Question

2/9 of a rectangular tank is filled with gas. Another 94 liters of gas is poured into the tank, filling it to 7/8 of its capacity. How much gas was there in the tank initially?
There were ___ liters of gas in the tank initially.

Answer

**step1** Understanding the problem

The problem describes a rectangular tank initially filled with gas to 2/9 of its total capacity. Then, 94 liters of gas are added, which causes the tank to be filled to 7/8 of its total capacity. We need to find out how much gas was in the tank initially.

**step2** Finding the fractional increase in gas

First, we need to determine what fraction of the tank's capacity the added 94 liters represent.

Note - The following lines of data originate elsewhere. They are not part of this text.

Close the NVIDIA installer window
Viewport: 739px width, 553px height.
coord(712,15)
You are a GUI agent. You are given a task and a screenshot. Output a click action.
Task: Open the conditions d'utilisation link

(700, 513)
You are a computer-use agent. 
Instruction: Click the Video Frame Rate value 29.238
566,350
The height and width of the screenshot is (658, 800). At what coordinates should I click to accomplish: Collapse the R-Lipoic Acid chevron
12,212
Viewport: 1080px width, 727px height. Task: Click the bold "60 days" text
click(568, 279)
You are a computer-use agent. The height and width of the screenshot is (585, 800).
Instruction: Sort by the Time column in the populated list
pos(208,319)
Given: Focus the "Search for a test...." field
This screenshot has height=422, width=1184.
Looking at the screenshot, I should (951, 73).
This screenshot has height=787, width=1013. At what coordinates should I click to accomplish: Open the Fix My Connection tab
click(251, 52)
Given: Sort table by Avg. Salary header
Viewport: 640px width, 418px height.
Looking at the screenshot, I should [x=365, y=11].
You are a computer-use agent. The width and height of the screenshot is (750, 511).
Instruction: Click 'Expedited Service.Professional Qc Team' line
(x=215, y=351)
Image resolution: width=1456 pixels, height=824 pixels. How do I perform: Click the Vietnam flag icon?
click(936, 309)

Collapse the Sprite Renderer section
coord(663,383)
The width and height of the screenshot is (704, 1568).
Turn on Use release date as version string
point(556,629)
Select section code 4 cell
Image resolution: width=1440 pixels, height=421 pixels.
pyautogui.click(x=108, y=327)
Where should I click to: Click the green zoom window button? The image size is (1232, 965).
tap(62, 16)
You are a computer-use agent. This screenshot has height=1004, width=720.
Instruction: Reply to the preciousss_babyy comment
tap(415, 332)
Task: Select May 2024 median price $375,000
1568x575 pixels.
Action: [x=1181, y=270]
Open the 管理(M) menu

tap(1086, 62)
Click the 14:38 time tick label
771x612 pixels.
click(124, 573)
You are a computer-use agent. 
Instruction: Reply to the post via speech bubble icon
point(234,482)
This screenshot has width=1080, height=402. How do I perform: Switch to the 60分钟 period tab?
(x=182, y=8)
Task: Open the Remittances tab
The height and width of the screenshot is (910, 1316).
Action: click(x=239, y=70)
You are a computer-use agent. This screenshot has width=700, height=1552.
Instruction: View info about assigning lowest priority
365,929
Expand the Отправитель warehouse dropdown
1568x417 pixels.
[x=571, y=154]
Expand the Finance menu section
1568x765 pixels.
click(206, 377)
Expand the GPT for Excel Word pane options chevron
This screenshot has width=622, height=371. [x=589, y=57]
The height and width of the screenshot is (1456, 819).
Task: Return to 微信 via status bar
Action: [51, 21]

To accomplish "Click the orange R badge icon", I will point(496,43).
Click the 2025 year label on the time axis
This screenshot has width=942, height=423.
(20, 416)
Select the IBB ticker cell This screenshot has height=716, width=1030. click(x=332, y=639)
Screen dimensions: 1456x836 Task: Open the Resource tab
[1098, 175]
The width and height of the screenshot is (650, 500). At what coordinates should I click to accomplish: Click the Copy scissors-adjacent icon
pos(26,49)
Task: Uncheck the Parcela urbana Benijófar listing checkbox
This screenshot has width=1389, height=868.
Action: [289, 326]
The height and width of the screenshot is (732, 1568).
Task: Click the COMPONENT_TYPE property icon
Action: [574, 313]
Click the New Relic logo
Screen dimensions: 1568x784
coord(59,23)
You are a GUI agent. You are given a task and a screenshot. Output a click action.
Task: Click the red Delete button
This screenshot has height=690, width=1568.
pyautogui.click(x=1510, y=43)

We do this by finding the difference between the final fraction and the initial fraction of gas in the tank.
Final fraction = $$\frac{7}{8}$$
Initial fraction = $$\frac{2}{9}$$
To subtract these fractions, we need a common denominator. The least common multiple of 8 and 9 is 72.
We convert the fractions:
$$\frac{7}{8} = \frac{7 \times 9}{8 \times 9} = \frac{63}{72}$$
$$\frac{2}{9} = \frac{2 \times 8}{9 \times 8} = \frac{16}{72}$$
Now, we find the difference:
Fractional increase = $$\frac{63}{72} - \frac{16}{72} = \frac{63 - 16}{72} = \frac{47}{72}$$
So, 94 liters of gas represents $$\frac{47}{72}$$ of the tank's total capacity.

**step3** Calculating the total capacity of the tank

We know that $$\frac{47}{72}$$ of the tank's capacity is equal to 94 liters. To find the total capacity, we can first find what 1/72 of the capacity is.
If 47 parts out of 72 is 94 liters, then 1 part out of 72 is $$94 \div 47 = 2$$ liters.
Since the total capacity of the tank is represented by 72 parts (or $$\frac{72}{72}$$), we multiply the value of one part by 72:
Total capacity = $$2 \text{ liters/part} \times 72 \text{ parts} = 144 \text{ liters}$$
The total capacity of the tank is 144 liters.

**step4** Calculating the initial amount of gas

The problem states that the tank was initially filled with gas to $$\frac{2}{9}$$ of its total capacity. Now that we know the total capacity is 144 liters, we can calculate the initial amount of gas:
Initial amount of gas = $$\frac{2}{9} \times 144 \text{ liters}$$
We can divide 144 by 9 first:
$$144 \div 9 = 16$$
Now, multiply the result by 2:
$$2 \times 16 = 32 \text{ liters}$$
Therefore, there were 32 liters of gas in the tank initially.